Mid – Manhattan Library welcomes Nicholas Freudenberg presenting an illustrated talk on his book Lethal But Legal: Corporations, Consumption and Protecting Public Health

lethalbutlegalDecisions made by the food, tobacco, alcohol, pharmaceutical, gun, and automobile industries have a greater impact on today’s health than the decisions of scientists and policymakers. As the collective influence of corporations has grown, governments around the world have stepped back from their responsibility to protect public health by privatizing key services, weakening regulations, and cutting funding for consumer and environmental protection. Today’s corporations are increasingly free to make decisions that benefit their bottom line at the expense of public health.

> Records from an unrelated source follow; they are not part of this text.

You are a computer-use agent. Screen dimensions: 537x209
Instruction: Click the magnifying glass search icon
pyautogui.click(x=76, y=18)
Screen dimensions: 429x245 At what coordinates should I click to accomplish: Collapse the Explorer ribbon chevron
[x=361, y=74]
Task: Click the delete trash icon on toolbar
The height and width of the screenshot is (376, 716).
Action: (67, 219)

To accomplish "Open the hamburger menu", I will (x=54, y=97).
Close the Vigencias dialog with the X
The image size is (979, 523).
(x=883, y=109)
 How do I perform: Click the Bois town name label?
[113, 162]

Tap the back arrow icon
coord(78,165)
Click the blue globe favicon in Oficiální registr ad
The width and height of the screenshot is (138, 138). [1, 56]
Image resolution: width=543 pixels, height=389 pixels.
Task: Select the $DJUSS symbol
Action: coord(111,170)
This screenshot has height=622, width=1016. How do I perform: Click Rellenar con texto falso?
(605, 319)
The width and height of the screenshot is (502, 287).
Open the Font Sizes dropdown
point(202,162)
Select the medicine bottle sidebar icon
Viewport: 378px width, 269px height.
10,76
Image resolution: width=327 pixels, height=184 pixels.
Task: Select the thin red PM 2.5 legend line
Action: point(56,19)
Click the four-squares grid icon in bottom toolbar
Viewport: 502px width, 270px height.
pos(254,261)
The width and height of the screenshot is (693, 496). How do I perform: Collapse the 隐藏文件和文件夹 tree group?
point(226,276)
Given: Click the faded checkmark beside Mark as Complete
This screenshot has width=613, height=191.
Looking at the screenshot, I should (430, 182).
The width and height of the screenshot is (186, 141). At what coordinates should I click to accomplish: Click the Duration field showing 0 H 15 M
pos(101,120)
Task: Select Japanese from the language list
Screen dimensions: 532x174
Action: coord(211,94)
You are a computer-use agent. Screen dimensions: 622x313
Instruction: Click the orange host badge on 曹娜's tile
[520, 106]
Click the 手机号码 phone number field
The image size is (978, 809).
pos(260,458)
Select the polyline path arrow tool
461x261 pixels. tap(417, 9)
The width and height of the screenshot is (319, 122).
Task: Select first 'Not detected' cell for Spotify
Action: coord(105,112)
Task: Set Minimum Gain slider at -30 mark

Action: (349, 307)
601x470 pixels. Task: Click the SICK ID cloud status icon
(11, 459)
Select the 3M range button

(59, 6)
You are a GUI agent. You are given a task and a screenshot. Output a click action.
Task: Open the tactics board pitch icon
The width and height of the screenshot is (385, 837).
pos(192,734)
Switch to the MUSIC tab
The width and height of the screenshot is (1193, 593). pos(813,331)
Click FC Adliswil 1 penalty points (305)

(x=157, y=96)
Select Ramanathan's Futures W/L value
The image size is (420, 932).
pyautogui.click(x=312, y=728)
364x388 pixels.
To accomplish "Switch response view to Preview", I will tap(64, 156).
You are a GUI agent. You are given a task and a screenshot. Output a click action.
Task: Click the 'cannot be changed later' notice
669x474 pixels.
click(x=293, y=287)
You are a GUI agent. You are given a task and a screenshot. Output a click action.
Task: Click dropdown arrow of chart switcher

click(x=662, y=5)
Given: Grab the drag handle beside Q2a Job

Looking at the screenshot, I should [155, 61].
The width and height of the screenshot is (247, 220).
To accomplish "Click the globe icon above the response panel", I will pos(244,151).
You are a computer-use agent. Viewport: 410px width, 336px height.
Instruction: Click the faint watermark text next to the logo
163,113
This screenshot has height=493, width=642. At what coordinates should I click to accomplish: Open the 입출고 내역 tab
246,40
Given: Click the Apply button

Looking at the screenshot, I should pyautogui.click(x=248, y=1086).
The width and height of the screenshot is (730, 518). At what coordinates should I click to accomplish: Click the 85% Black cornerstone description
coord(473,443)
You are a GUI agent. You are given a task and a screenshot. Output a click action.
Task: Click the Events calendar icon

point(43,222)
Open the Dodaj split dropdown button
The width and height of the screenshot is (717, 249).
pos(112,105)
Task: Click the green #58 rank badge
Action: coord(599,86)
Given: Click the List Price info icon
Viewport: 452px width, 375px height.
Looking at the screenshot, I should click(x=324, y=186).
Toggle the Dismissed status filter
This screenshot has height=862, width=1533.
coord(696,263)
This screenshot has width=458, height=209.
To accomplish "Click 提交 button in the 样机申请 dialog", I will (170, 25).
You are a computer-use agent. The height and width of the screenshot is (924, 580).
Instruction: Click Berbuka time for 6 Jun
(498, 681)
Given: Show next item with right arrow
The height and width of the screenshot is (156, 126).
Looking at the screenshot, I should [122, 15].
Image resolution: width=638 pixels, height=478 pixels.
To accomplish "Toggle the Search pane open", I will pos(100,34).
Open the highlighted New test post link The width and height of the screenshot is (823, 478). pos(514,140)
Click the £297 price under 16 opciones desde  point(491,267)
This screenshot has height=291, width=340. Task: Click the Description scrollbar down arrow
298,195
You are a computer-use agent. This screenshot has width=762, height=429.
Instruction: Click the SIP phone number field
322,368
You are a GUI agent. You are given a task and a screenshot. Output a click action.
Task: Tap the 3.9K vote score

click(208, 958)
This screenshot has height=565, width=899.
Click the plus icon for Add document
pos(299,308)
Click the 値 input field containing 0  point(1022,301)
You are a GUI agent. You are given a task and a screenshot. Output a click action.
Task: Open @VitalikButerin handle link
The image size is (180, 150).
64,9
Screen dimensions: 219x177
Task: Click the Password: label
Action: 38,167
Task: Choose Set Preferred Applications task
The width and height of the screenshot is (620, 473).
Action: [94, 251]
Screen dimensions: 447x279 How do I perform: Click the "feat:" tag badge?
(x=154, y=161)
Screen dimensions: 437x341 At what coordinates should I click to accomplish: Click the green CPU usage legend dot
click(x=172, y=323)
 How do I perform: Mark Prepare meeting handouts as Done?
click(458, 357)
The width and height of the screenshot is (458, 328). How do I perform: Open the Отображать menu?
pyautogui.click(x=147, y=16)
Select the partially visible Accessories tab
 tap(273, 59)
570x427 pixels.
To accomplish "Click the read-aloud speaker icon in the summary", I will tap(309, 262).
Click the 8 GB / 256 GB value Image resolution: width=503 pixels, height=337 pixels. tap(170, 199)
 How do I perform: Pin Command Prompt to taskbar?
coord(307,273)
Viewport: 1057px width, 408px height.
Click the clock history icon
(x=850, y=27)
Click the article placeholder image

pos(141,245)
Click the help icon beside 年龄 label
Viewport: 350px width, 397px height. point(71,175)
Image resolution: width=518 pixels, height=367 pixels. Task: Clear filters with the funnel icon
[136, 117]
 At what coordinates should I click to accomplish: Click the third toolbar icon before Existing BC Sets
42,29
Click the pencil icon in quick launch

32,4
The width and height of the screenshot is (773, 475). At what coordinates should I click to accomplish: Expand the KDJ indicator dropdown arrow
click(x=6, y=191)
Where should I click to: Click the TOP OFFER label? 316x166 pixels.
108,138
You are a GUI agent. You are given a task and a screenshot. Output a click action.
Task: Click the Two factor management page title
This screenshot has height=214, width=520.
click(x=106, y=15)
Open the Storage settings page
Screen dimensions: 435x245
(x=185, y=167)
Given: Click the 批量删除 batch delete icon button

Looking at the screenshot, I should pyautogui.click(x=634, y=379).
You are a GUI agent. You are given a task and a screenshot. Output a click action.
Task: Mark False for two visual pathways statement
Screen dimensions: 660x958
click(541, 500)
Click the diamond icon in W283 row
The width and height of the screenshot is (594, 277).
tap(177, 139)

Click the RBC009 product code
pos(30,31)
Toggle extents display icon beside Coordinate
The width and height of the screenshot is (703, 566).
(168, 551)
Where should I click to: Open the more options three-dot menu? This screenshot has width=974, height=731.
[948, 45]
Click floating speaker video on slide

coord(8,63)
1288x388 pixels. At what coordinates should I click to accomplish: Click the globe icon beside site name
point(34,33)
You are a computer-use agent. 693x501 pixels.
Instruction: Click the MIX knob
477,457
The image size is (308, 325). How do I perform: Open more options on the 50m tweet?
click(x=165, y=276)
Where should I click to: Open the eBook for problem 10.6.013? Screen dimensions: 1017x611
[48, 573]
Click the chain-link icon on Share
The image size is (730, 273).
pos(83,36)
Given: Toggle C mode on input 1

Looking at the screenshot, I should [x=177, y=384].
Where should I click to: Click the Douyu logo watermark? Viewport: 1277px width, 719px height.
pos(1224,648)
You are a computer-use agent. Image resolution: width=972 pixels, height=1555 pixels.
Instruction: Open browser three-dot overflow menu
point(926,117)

This illustrated lecture examines how corporations have impacted influenced– and plagued — public health over the last century, first in industrialized countries and now in developing regions. It is a current history of corporations’ antagonism towards health and an analysis of the emerging movements that are challenging these industries’ dangerous practices. The reforms outlined aim to strike a healthier balance between large companies’ right to make a profit and governments’ responsibility to protect their populations. It connects the dots between unhealthy products, business-dominated politics, and the growing burdens of disease and health care costs. By identifying the common causes of all these problems, then situating them in the context of other health challenges that societies have overcome in the past, Nicholas Freudenberg provides the insights needed to take practical and effective action to restore consumers’ right to health.

Date: Wednesday, November 12th, 2014
Time: 6:30 p.m. on the 6th floor

Mid – Manhattan Library

455 Fifth Avenue (at 40th Street)
New York, NY 10016-0122
(212) 340-0863

About the presenter:

Nicholas Freudenberg, DrPH, is Distinguished Professor of Public Health at Hunter College and at City University of New York School of Public Health. He is the faculty director of The New York City Food Policy Center. He studies the impact of corporate business and political practices on global health and the environment. His current work focuses on municipal policy responses to child obesity in various cities around the world including New York, London, Cape Town and Lisbon.